Cuando nos refugiamos en esos momentos que son sólo nuestros, te miro y me basta un segundo para entenderlo todo, para desear perderme contigo para siempre donde nadie nos encuentre, para querer tenerte siempre acurrucada entre mis brazos, para soñar lejos, para creer que todo es posible porque en  algún momento lo deseamos con tantas fuerzas que se podían escuchar los gritos sordos en medio del silencio.

Hoy te he visto, como tanta otras veces, te he visto por dentro, te he visto sonreír y me has hecho vibrar. Hoy he sentido que tu corazón bombeaba mi sangre, recorriendo cada parte de mi cuerpo hasta encontrarse con ese trocito que es sólo tuyo y hacerme temblar. Y como tantas otras veces me he sentido con fuerzas para todo, para destruir y volver a construir, para dejar de ser y volver a nacer, para reinventar una y otra vez las líneas de nuestra historia.

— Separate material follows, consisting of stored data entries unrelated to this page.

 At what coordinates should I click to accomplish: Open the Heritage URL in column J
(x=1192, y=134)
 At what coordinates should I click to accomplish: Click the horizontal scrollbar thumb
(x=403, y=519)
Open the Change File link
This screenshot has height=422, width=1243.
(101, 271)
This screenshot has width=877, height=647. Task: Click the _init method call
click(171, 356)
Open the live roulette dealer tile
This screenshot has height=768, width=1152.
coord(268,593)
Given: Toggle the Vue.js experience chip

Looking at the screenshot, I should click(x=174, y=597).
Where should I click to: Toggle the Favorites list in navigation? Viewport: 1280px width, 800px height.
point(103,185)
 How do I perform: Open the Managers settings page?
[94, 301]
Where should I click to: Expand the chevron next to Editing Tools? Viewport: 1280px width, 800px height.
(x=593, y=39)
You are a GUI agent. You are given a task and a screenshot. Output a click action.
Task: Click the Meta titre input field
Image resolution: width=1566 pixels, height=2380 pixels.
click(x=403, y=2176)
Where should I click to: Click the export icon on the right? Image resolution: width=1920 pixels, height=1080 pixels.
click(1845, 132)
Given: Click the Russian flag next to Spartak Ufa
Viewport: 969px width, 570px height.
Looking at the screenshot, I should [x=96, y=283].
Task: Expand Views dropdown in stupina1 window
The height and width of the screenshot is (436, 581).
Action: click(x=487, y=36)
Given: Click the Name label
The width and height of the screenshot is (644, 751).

Porque nuestra historia es así, con miles de subidas y bajadas, con miles de cosas buenas y malas, con miles de momentos mágicos y otros que olvidaron sacar al conejo del sombrero. Pero es parte de la vida vivirla y no siempre es fácil, pero hay cosas por las que merece la pena luchar y sin duda lo que siento a tu lado es motivo más que suficiente para quemar mis naves en todas las batallas que se pongan por delante.

Y  estas líneas que te escribo surgen de la necesidad de hacerte saber que estoy aquí, a tu lado, caminando junto a ti, marcando poco a poco el ritmo de un "nosotras", dejando tiempo al tiempo para aprender a querernos cada día más y mejor. Y probablemente todo lo escrito no refleje todo lo que me gustaría explicarte porque es demasiado grande y complejo, aunque seguramente es todo mucho más sencillo porque quizás no necesite explicación. Todo se basa en algo que tú y yo conocemos perfectamente, que no es otra cosa que eso que sentimos cuando nos refugiamos en esos momentos que son sólo nuestros.